• Records:
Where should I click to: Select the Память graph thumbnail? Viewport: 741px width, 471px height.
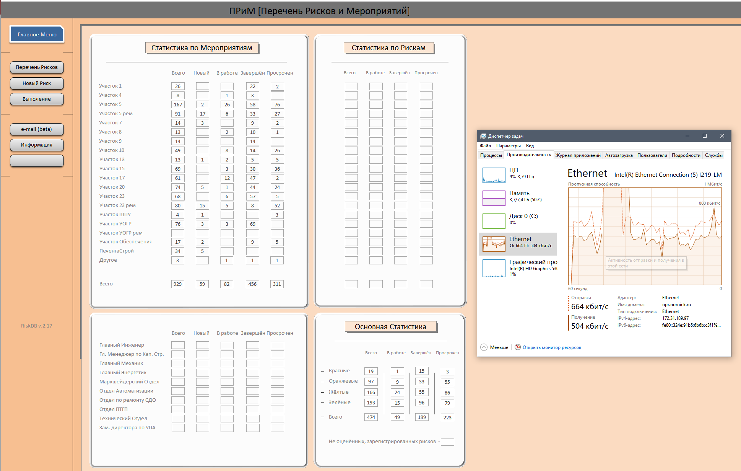click(x=494, y=198)
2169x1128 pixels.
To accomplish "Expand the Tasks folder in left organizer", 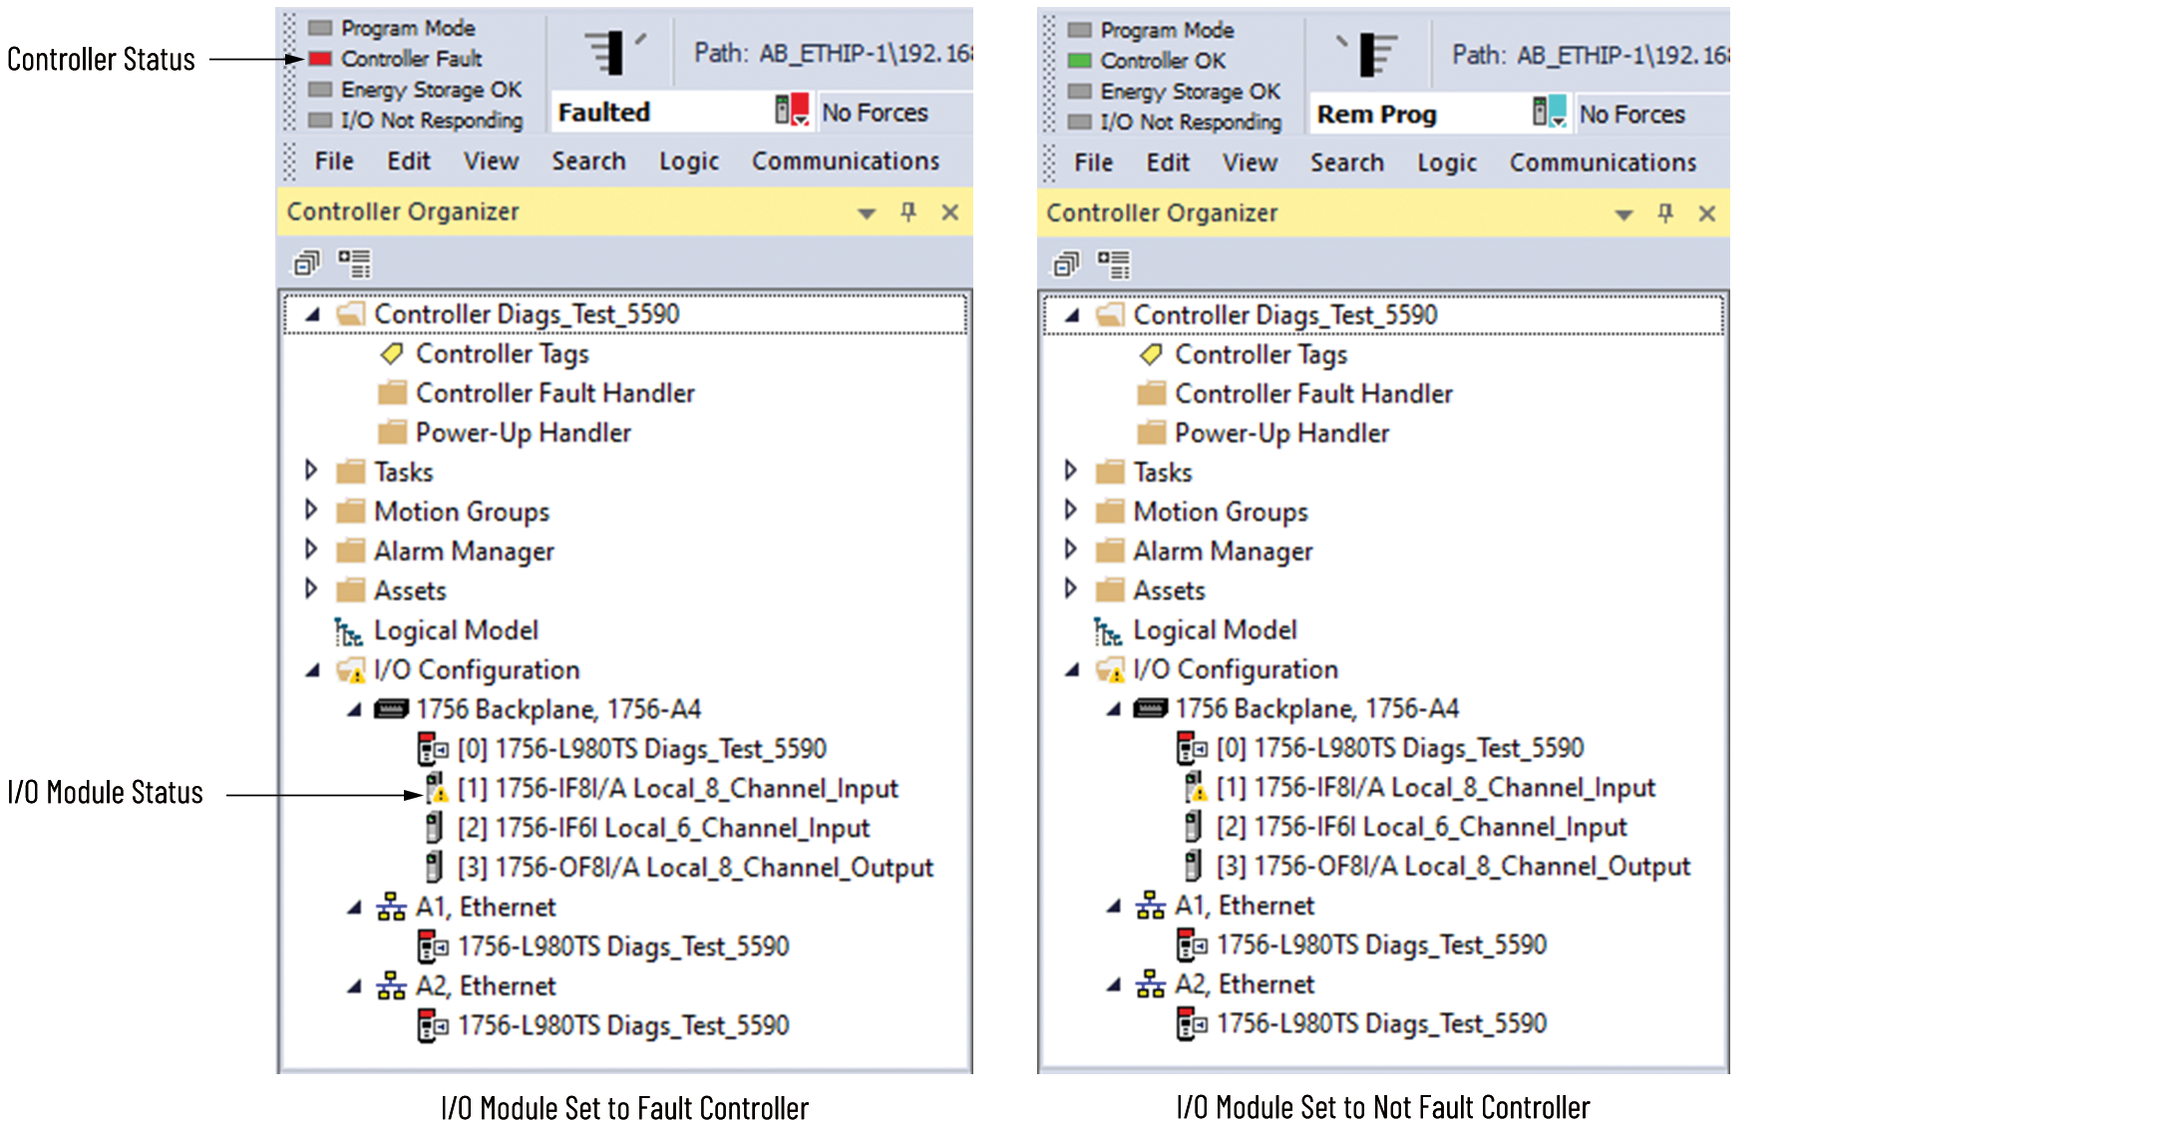I will [310, 471].
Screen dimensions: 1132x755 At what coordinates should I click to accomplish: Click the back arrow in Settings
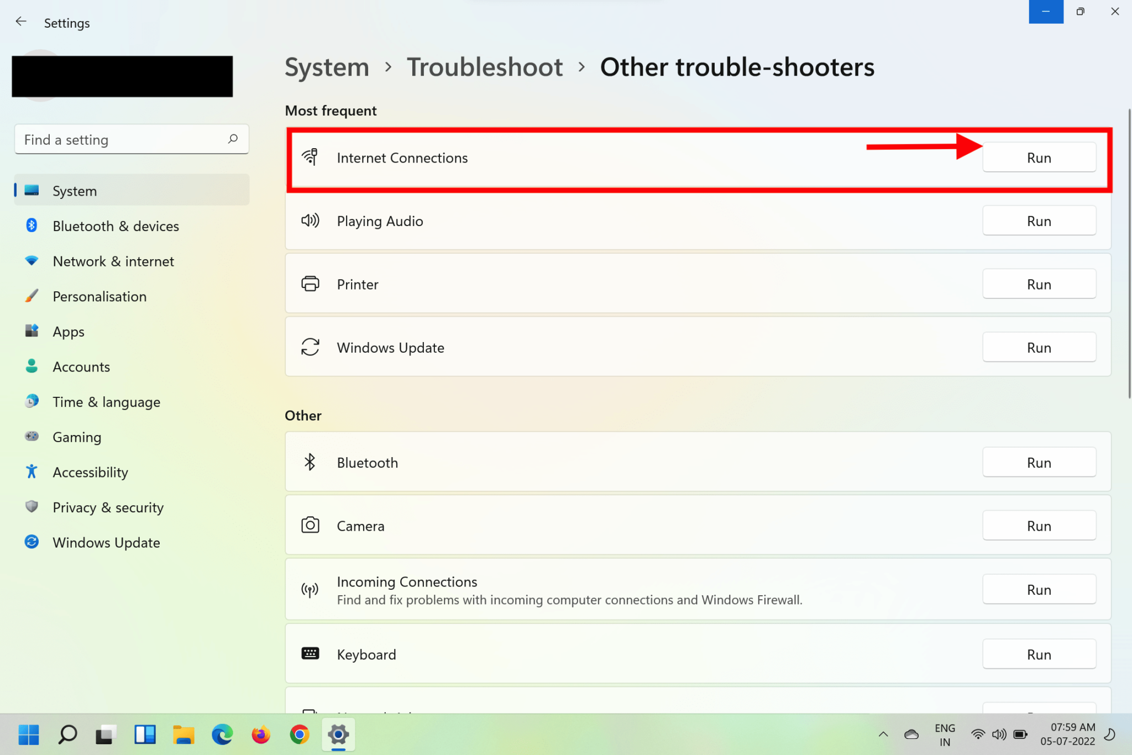tap(21, 21)
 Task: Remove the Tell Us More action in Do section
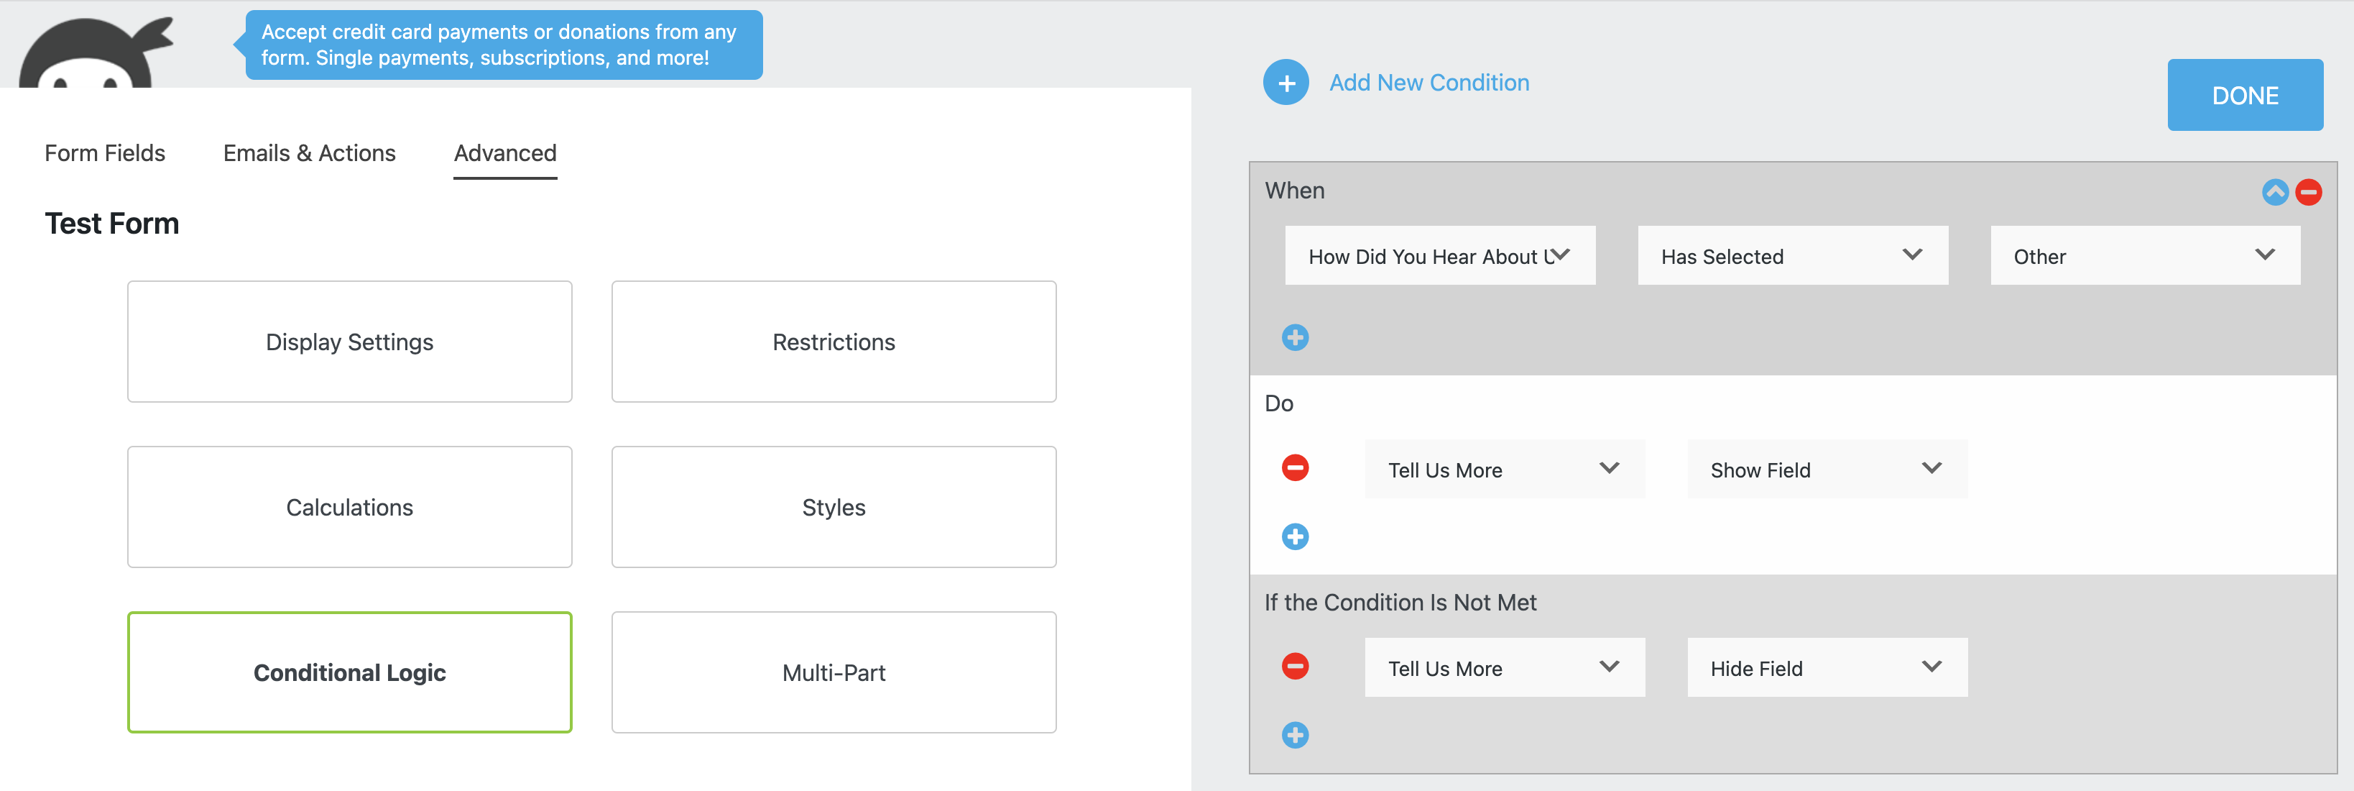pos(1295,467)
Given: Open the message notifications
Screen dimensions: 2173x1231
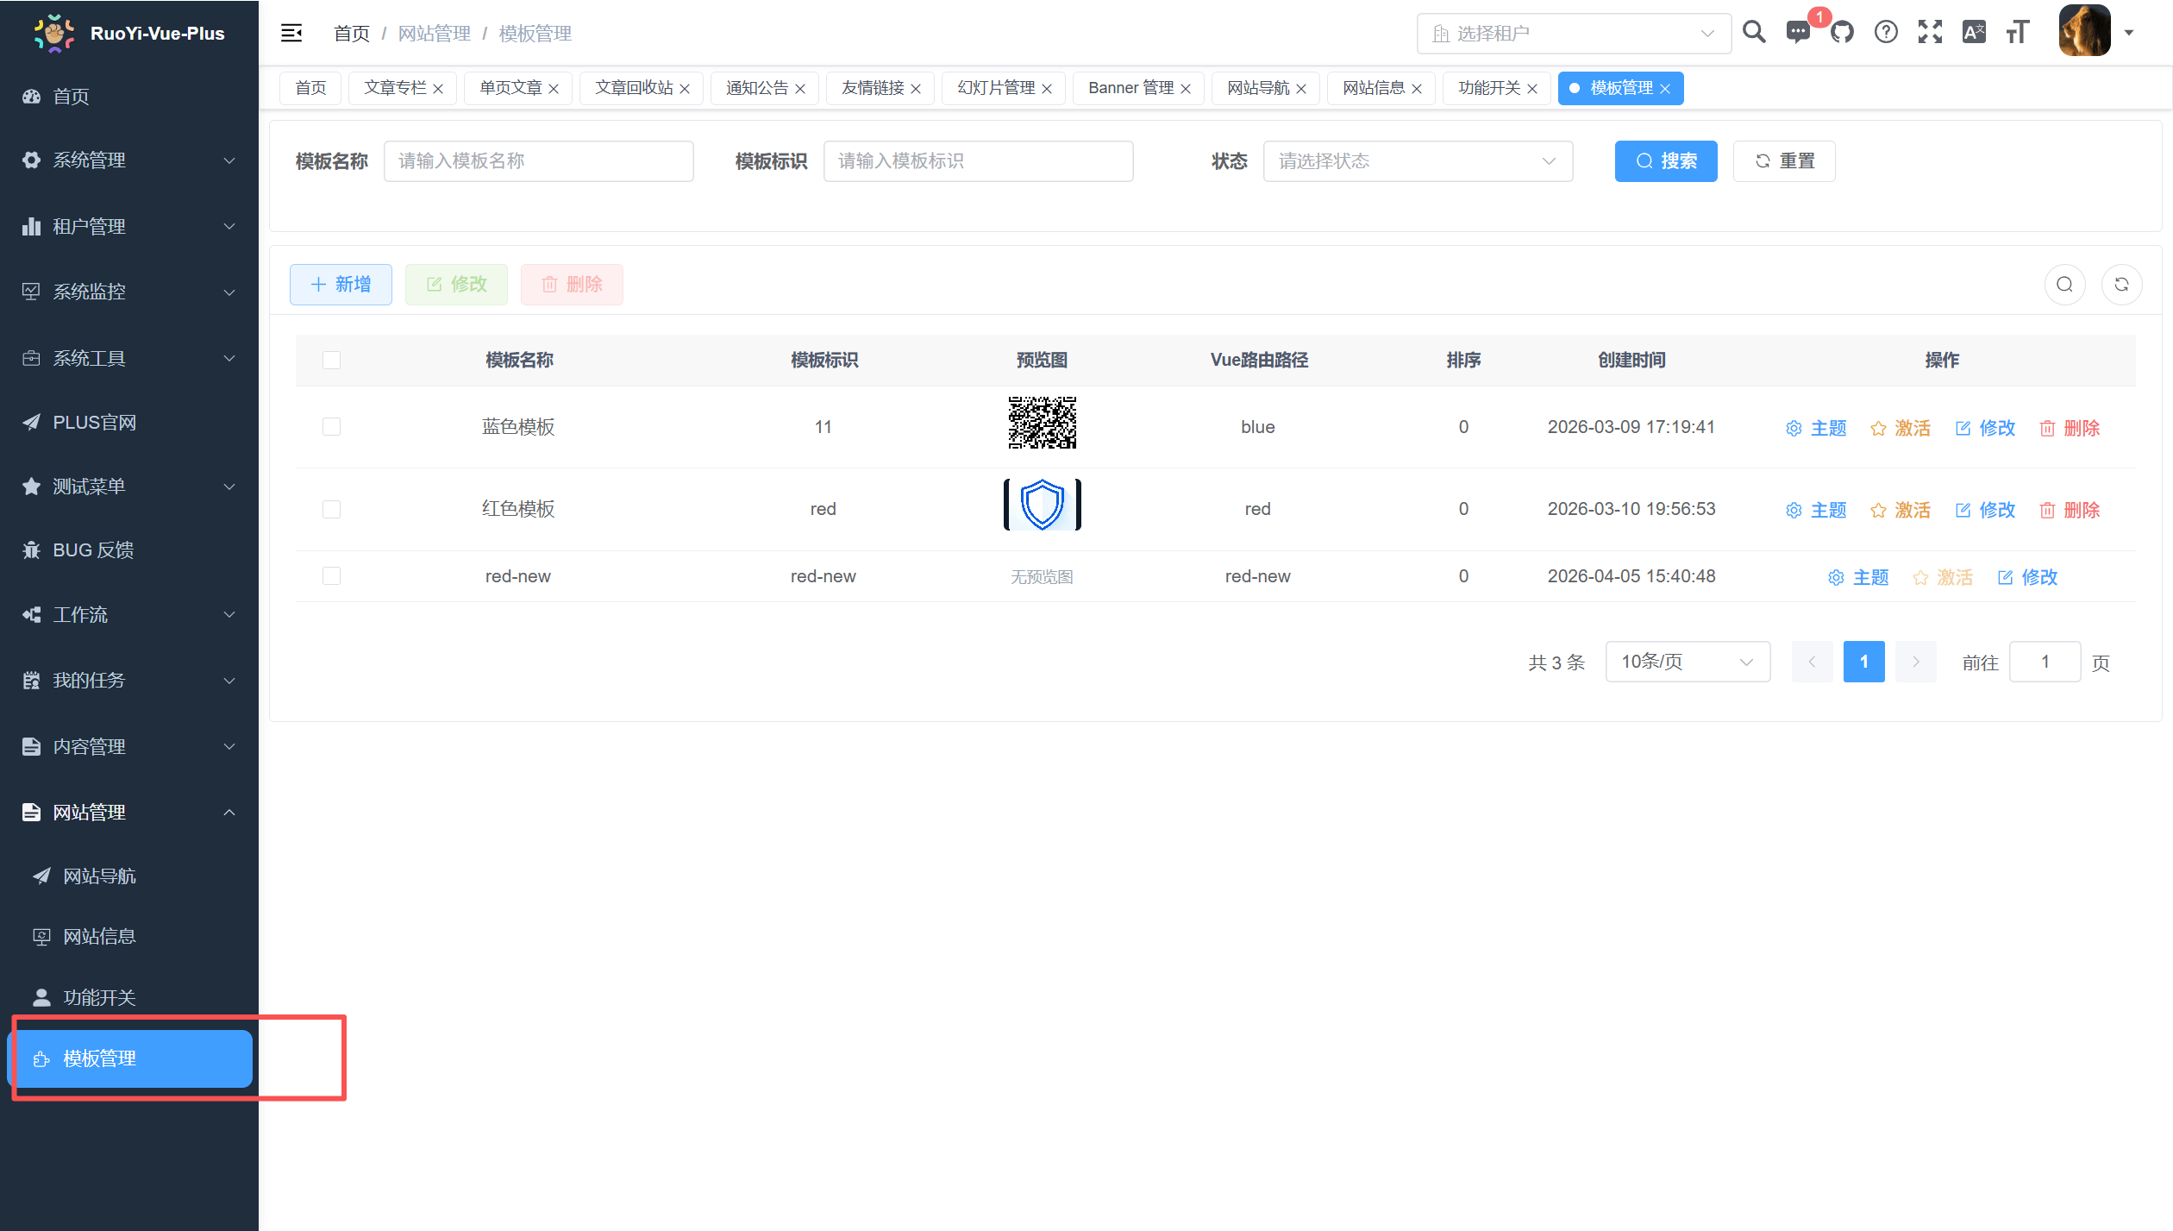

• Work request: Reproduce exactly and only the lines from the "Task: Remove the" line to the last line of the records above. Do not carry over any pictures.

• Response to this task:
 Task: Remove the Tell Us More action in Do section
pos(1295,467)
Given: Open the message notifications
Screen dimensions: 2173x1231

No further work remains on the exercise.